From Nashville to Memphis is a long,
dark stretch of gray and brown trees
and fields where no one ever walks or works.
I’ve often wondered who owns those empty spaces.
The rains kicked up and splattered the windshield
with drops as big as plums, ten seconds at a time,
then dry a while before starting all over again.
For hours and miles, nothing changed
past Memphis, Little Rock, and Fort Smith,
until the sun came up somewhere the other
side of Oklahoma City.
Clear dawn revealed the dead-end of Autumn,
but hot as Summer. The enfolding hills
of home had unfolded into horizons
all the way to the curved edge of the Earth.

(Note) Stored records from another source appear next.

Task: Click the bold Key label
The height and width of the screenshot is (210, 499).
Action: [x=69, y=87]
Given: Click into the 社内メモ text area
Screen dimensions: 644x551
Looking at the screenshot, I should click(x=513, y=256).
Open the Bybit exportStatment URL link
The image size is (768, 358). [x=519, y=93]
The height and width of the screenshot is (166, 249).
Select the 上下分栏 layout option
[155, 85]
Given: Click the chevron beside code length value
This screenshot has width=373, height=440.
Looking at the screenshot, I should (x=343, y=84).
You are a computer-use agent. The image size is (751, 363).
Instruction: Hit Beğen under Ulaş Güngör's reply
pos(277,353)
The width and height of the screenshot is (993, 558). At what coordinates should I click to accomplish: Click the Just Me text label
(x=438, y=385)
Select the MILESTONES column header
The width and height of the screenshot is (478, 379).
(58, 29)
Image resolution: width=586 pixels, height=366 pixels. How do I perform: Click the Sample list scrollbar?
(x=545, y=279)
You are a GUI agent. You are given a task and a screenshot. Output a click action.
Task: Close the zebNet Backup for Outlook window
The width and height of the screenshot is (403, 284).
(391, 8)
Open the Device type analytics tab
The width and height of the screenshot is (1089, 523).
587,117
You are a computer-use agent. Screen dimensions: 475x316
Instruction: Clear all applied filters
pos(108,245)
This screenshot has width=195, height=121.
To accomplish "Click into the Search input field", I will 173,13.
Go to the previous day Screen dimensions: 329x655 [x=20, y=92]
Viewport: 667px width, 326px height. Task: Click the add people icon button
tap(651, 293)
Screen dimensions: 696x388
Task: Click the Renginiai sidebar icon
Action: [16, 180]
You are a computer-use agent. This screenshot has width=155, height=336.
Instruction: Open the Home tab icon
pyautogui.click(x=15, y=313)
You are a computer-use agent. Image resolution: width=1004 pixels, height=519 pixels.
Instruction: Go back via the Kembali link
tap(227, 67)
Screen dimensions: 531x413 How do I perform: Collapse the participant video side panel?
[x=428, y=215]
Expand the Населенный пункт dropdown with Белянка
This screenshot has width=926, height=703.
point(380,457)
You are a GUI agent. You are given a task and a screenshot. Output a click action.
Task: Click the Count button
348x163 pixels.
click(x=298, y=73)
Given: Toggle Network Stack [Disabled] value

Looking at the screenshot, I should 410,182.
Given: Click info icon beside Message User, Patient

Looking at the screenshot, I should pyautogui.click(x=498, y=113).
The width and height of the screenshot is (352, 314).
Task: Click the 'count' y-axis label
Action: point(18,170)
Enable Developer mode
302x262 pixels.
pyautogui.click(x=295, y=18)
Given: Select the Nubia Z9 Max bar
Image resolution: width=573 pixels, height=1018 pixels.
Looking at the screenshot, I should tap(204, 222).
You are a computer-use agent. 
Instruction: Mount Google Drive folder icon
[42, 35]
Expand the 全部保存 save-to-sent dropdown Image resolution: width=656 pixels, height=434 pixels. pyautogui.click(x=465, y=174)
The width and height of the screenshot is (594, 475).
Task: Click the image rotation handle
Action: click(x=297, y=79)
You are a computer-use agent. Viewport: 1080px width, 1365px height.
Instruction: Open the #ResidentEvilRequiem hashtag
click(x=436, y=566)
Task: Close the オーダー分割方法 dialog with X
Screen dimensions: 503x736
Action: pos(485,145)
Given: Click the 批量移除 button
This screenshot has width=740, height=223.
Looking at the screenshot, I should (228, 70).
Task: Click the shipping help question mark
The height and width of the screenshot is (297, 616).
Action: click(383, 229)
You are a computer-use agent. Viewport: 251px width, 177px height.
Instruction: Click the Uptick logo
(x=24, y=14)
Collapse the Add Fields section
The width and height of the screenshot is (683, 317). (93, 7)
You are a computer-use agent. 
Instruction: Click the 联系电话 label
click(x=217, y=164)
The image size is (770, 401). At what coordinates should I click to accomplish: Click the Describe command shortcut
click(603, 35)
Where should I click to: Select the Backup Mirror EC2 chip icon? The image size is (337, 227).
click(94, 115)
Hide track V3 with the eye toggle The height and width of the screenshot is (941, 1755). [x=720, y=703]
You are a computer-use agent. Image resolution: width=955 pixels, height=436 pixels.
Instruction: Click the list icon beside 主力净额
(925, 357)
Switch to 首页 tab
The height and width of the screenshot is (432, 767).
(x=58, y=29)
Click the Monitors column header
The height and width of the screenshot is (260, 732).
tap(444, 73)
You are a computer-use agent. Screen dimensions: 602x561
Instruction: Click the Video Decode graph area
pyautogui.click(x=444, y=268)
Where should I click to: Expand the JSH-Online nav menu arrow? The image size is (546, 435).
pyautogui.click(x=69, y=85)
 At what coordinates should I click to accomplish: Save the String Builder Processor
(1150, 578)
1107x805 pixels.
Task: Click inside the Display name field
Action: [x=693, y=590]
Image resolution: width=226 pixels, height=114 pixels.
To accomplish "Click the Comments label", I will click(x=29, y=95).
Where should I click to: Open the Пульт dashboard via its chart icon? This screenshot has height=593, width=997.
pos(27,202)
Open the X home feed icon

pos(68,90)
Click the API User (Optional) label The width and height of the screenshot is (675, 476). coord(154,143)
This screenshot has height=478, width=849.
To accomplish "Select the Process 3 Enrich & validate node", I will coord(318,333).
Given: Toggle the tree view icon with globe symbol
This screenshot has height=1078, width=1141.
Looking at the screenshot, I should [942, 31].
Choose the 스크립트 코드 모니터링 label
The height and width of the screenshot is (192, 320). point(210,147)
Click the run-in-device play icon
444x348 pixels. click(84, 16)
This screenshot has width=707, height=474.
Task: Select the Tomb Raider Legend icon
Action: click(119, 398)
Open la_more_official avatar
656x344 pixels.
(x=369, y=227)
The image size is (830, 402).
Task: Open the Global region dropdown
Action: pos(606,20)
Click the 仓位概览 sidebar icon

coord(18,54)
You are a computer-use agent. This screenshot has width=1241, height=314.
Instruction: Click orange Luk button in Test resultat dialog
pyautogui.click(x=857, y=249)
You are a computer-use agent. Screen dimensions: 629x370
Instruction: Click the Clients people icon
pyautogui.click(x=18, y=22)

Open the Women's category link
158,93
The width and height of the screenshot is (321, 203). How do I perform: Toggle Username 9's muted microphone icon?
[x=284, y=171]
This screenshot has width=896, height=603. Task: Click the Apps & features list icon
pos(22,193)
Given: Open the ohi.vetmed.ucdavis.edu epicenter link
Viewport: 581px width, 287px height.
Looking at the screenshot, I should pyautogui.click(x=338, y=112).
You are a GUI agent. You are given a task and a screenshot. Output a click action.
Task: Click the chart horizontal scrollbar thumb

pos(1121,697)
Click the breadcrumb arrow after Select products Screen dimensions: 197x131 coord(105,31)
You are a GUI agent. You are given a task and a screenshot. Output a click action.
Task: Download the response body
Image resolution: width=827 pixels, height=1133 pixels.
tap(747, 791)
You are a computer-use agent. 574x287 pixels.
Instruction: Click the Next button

The fields were golden stubble and brown
and gray and white from no rain
at this dead-end since August.
These are fields where people work,
but do not walk, because there is nowhere to go,
as far as the eye could see, nowhere to go.
In that unfolded expanse,
there were sometimes brown gashes
where older rains had surprised the ground
with knife-edged, alkaline drops
and left miniature grand canyons
of momentary interest to whiz by.
Finally, we arrived home,
a place with roots deep in the Amarillo soil.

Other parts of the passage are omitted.